FDA seeks comment on SNI developments
The US Food and Drug Administration (FDA) is seeking comment from pharmaceutical manufacturers and other interested stakeholders on draft guidance relating to the provisions set out in Section 505D of the Federal Food, Drug, and Cosmetic Act regarding the development of standardised numerical identifiers (SNIs) for prescription drug packages.
The US Food and Drug Administration (FDA) is seeking comment from pharmaceutical manufacturers and other interested stakeholders on draft guidance relating to the provisions set out in Section 505D of the Federal Food, Drug, and Cosmetic Act regarding the development of standardised numerical identifiers (SNIs) for prescription drug packages.
The FDA has already asked for public comment on specific questions related to the development of an SNI and received 59 comments from a range of stakeholders and the guidance is based on these comments.
The FDA says the SNI for most prescription drug packages should be a serialised National Drug Code (sNDC). For prescription drugs, such as blood and blood components, that do not use NDC numbers, the FDA is considering the use of ISBT 128 or Codabar as the SNI.

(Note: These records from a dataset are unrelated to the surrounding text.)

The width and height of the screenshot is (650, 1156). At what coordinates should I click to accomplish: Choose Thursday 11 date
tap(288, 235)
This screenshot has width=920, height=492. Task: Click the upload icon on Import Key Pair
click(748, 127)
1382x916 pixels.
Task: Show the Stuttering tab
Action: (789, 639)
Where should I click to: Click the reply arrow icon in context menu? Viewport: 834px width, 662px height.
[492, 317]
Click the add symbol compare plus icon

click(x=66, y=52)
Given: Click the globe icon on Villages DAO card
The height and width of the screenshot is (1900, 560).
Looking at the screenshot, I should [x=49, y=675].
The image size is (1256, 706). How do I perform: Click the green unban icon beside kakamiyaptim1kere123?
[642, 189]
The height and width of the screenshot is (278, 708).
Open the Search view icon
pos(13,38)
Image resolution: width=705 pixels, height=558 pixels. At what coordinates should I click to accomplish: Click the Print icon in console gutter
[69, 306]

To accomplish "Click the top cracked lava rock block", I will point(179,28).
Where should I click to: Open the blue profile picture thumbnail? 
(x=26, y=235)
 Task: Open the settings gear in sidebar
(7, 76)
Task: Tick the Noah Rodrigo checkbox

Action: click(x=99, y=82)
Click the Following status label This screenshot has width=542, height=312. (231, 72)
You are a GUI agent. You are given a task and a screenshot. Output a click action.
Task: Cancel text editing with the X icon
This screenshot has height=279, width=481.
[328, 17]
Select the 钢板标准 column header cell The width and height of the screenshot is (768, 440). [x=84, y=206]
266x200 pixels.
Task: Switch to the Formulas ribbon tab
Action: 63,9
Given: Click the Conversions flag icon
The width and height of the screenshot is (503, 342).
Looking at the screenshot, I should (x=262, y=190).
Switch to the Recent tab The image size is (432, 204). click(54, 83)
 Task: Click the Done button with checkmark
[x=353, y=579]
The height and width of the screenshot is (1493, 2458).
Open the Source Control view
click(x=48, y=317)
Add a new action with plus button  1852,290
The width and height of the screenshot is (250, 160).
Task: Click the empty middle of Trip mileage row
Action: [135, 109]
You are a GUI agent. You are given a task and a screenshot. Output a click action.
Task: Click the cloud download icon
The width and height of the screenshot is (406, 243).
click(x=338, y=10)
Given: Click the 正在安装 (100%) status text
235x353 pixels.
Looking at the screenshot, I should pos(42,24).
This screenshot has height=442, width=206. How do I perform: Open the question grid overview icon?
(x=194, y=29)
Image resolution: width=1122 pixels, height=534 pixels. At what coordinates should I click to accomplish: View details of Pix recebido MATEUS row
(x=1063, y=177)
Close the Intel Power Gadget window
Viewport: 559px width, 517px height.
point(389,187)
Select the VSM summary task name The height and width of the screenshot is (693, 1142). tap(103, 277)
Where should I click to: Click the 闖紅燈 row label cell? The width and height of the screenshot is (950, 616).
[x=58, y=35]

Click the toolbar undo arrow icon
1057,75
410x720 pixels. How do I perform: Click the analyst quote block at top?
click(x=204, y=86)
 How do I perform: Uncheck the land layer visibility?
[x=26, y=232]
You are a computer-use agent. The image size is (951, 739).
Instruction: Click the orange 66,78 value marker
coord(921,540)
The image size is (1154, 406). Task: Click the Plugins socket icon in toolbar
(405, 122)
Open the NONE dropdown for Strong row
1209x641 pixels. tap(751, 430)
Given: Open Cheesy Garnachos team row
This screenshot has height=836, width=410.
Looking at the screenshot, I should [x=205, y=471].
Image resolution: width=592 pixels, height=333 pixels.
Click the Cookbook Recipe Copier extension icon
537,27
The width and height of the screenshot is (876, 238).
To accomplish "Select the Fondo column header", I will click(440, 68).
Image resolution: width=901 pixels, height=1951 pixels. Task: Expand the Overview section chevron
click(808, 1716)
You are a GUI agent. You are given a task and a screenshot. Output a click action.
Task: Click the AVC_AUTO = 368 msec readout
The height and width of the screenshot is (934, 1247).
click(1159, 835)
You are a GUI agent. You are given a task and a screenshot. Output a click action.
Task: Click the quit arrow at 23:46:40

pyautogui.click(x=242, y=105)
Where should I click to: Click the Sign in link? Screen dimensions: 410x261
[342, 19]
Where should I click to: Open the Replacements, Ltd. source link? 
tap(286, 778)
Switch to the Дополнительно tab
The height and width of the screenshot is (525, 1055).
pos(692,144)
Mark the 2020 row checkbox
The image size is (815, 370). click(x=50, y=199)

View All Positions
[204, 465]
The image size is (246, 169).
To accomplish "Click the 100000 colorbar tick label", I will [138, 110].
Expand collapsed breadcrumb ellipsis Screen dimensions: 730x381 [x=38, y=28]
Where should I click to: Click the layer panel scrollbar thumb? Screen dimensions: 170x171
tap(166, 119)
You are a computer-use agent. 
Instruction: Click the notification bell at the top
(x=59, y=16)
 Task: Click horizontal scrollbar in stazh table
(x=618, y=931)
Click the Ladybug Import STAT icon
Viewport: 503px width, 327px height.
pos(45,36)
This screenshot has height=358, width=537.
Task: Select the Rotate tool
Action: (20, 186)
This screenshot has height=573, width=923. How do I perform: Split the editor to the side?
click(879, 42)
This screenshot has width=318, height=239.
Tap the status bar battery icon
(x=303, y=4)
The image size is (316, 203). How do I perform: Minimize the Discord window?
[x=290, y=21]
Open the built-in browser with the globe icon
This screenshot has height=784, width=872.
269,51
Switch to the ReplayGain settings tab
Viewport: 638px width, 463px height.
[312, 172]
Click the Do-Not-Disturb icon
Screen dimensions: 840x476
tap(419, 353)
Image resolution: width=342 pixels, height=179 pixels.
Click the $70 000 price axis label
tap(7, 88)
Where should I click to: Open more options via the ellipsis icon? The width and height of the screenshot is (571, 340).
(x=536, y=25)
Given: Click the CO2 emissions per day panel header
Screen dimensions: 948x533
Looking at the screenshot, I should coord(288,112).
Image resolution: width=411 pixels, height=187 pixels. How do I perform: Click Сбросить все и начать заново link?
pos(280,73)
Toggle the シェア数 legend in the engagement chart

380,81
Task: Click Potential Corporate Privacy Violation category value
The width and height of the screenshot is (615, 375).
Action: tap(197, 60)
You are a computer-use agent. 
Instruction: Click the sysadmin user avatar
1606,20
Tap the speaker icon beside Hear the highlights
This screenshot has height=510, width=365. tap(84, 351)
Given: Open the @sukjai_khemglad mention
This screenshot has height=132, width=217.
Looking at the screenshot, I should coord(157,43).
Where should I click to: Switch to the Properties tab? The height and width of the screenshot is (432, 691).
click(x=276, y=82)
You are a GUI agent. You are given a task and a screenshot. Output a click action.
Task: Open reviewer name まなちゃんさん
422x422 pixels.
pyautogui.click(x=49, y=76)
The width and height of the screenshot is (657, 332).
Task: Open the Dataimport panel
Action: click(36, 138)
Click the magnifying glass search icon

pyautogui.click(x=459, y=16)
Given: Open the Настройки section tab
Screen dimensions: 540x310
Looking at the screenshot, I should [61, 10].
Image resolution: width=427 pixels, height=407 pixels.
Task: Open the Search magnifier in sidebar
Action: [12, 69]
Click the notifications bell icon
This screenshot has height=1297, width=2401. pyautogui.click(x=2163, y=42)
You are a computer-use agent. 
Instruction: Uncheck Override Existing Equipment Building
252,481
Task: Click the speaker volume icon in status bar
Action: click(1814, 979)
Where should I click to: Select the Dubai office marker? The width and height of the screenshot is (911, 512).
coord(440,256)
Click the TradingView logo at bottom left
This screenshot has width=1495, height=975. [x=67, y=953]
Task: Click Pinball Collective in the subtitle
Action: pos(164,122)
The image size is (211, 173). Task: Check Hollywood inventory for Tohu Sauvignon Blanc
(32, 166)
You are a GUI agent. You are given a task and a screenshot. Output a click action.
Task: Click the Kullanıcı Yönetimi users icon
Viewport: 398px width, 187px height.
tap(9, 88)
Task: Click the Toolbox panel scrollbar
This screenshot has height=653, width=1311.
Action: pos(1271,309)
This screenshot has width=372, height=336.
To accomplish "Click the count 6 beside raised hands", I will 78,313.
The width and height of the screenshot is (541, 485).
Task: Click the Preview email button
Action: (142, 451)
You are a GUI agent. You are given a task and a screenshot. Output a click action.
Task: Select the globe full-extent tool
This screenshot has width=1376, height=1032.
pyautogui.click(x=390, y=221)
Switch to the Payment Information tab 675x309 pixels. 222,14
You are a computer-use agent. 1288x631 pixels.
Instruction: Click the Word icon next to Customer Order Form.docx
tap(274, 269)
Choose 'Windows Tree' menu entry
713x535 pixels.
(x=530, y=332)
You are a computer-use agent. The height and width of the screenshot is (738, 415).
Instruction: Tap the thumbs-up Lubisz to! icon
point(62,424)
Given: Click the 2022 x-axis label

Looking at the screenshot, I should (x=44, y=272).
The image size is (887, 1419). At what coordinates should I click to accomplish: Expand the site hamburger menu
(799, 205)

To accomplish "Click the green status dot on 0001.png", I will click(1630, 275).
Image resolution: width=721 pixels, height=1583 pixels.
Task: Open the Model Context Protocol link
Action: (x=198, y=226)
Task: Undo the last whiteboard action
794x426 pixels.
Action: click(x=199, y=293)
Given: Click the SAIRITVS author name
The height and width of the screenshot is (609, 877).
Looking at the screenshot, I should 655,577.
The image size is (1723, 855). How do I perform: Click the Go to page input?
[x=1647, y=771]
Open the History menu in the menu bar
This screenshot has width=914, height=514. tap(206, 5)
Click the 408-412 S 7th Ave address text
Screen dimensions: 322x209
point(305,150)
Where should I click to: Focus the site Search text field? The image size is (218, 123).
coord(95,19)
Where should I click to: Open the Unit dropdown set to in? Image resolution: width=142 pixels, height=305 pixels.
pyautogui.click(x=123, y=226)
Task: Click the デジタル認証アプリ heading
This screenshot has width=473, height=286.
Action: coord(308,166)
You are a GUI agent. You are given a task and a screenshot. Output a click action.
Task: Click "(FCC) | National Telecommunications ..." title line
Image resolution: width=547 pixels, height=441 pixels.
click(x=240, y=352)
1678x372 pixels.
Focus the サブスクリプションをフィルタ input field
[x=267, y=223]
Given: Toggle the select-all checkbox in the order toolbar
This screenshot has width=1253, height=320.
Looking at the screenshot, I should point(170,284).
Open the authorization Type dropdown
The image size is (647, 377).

The FDA chose the sNDC because "it serves the needs of the drug supply chain as a means of identifying individual prescription drug packages". That identification can in turn facilitate authentication and tracking and tracing of prescription drugs.
Because the sNDC incorporates an 8-digit numerical serial number with the NDC, it should provide "appropriate robustness to support billions of units of marketed products without duplication of an SNI".
At this time, the FDA is not specifying a particular means of incorporating the SNI onto the package, or its positioning on the package.